(Item-finding records)
+-------+

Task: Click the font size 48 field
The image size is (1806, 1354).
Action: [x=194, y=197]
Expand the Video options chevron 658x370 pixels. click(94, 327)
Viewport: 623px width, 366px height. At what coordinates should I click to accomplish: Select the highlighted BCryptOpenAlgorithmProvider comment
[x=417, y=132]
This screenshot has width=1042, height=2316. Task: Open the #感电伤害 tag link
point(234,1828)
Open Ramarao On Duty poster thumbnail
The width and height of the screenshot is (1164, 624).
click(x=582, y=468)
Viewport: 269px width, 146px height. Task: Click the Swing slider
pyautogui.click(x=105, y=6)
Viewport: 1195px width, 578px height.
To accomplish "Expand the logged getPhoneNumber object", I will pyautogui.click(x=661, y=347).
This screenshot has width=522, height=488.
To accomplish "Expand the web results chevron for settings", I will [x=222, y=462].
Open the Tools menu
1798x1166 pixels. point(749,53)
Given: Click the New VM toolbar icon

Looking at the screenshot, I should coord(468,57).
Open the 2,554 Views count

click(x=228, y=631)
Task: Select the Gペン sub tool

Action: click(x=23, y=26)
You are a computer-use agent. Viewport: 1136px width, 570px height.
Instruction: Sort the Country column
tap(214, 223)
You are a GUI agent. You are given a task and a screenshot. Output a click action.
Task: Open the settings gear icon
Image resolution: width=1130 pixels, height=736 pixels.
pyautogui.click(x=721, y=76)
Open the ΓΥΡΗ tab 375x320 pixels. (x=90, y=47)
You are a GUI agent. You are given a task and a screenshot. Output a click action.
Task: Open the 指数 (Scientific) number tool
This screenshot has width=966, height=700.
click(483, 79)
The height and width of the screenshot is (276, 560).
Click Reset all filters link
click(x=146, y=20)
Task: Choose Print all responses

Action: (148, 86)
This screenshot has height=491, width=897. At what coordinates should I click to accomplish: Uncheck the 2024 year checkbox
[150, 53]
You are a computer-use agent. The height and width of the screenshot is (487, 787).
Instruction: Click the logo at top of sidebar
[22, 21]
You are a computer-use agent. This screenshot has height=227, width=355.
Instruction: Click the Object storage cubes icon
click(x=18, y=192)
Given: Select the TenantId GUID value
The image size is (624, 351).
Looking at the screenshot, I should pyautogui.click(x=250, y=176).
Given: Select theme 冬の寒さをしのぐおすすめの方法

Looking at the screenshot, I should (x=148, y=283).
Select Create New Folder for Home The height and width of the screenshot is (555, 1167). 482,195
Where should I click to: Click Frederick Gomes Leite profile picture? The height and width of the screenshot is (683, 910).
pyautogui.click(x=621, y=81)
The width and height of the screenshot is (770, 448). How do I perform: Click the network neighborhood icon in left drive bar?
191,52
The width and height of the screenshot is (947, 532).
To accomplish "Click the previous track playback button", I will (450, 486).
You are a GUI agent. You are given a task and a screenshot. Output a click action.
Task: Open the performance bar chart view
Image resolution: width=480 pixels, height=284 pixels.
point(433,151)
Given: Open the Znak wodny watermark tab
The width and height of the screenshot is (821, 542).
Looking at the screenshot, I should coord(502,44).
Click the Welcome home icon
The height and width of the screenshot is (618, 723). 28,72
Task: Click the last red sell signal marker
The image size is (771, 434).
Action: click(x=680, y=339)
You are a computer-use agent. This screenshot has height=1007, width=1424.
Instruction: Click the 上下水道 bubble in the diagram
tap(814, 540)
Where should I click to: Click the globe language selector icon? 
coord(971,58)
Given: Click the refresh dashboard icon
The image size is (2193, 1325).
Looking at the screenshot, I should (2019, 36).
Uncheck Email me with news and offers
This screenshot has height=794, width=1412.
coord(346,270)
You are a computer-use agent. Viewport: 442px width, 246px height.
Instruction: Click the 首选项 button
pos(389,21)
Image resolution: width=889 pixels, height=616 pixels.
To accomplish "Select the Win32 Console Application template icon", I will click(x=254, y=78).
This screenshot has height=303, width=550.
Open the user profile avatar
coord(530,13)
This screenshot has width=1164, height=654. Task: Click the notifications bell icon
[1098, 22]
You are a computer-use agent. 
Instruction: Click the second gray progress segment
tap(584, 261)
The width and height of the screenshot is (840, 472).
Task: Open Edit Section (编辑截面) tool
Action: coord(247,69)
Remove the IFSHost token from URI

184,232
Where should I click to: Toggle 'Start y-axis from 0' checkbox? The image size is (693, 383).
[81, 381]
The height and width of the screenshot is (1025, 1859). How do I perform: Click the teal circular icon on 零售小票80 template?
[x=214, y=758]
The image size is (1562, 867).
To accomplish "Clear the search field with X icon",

+-------+

Exercise requirements -> Print all of the data above again, line for line, with nothing changed.

Solution ->
Task: Click the font size 48 field
The image size is (1806, 1354).
Action: [x=194, y=197]
Expand the Video options chevron 658x370 pixels. click(94, 327)
Viewport: 623px width, 366px height. At what coordinates should I click to accomplish: Select the highlighted BCryptOpenAlgorithmProvider comment
[x=417, y=132]
This screenshot has width=1042, height=2316. Task: Open the #感电伤害 tag link
point(234,1828)
Open Ramarao On Duty poster thumbnail
The width and height of the screenshot is (1164, 624).
click(x=582, y=468)
Viewport: 269px width, 146px height. Task: Click the Swing slider
pyautogui.click(x=105, y=6)
Viewport: 1195px width, 578px height.
To accomplish "Expand the logged getPhoneNumber object", I will pyautogui.click(x=661, y=347).
This screenshot has width=522, height=488.
To accomplish "Expand the web results chevron for settings", I will [x=222, y=462].
Open the Tools menu
1798x1166 pixels. point(749,53)
Given: Click the New VM toolbar icon

Looking at the screenshot, I should coord(468,57).
Open the 2,554 Views count

click(x=228, y=631)
Task: Select the Gペン sub tool

Action: click(x=23, y=26)
You are a computer-use agent. Viewport: 1136px width, 570px height.
Instruction: Sort the Country column
tap(214, 223)
You are a GUI agent. You are given a task and a screenshot. Output a click action.
Task: Open the settings gear icon
Image resolution: width=1130 pixels, height=736 pixels.
pyautogui.click(x=721, y=76)
Open the ΓΥΡΗ tab 375x320 pixels. (x=90, y=47)
You are a GUI agent. You are given a task and a screenshot. Output a click action.
Task: Open the 指数 (Scientific) number tool
This screenshot has width=966, height=700.
click(483, 79)
The height and width of the screenshot is (276, 560).
Click Reset all filters link
click(x=146, y=20)
Task: Choose Print all responses

Action: (148, 86)
This screenshot has height=491, width=897. At what coordinates should I click to accomplish: Uncheck the 2024 year checkbox
[150, 53]
You are a computer-use agent. The height and width of the screenshot is (487, 787).
Instruction: Click the logo at top of sidebar
[22, 21]
You are a computer-use agent. This screenshot has height=227, width=355.
Instruction: Click the Object storage cubes icon
click(x=18, y=192)
Given: Select the TenantId GUID value
The image size is (624, 351).
Looking at the screenshot, I should pyautogui.click(x=250, y=176).
Given: Select theme 冬の寒さをしのぐおすすめの方法

Looking at the screenshot, I should (x=148, y=283).
Select Create New Folder for Home The height and width of the screenshot is (555, 1167). 482,195
Where should I click to: Click Frederick Gomes Leite profile picture? The height and width of the screenshot is (683, 910).
pyautogui.click(x=621, y=81)
The width and height of the screenshot is (770, 448). How do I perform: Click the network neighborhood icon in left drive bar?
191,52
The width and height of the screenshot is (947, 532).
To accomplish "Click the previous track playback button", I will (450, 486).
You are a GUI agent. You are given a task and a screenshot. Output a click action.
Task: Open the performance bar chart view
Image resolution: width=480 pixels, height=284 pixels.
point(433,151)
Given: Open the Znak wodny watermark tab
The width and height of the screenshot is (821, 542).
Looking at the screenshot, I should coord(502,44).
Click the Welcome home icon
The height and width of the screenshot is (618, 723). 28,72
Task: Click the last red sell signal marker
The image size is (771, 434).
Action: click(x=680, y=339)
You are a computer-use agent. This screenshot has height=1007, width=1424.
Instruction: Click the 上下水道 bubble in the diagram
tap(814, 540)
Where should I click to: Click the globe language selector icon? 
coord(971,58)
Given: Click the refresh dashboard icon
The image size is (2193, 1325).
Looking at the screenshot, I should (2019, 36).
Uncheck Email me with news and offers
This screenshot has height=794, width=1412.
coord(346,270)
You are a computer-use agent. Viewport: 442px width, 246px height.
Instruction: Click the 首选项 button
pos(389,21)
Image resolution: width=889 pixels, height=616 pixels.
To accomplish "Select the Win32 Console Application template icon", I will click(x=254, y=78).
This screenshot has height=303, width=550.
Open the user profile avatar
coord(530,13)
This screenshot has width=1164, height=654. Task: Click the notifications bell icon
[1098, 22]
You are a computer-use agent. 
Instruction: Click the second gray progress segment
tap(584, 261)
The width and height of the screenshot is (840, 472).
Task: Open Edit Section (编辑截面) tool
Action: coord(247,69)
Remove the IFSHost token from URI

184,232
Where should I click to: Toggle 'Start y-axis from 0' checkbox? The image size is (693, 383).
[81, 381]
The height and width of the screenshot is (1025, 1859). How do I perform: Click the teal circular icon on 零售小票80 template?
[x=214, y=758]
The image size is (1562, 867).
To accomplish "Clear the search field with X icon",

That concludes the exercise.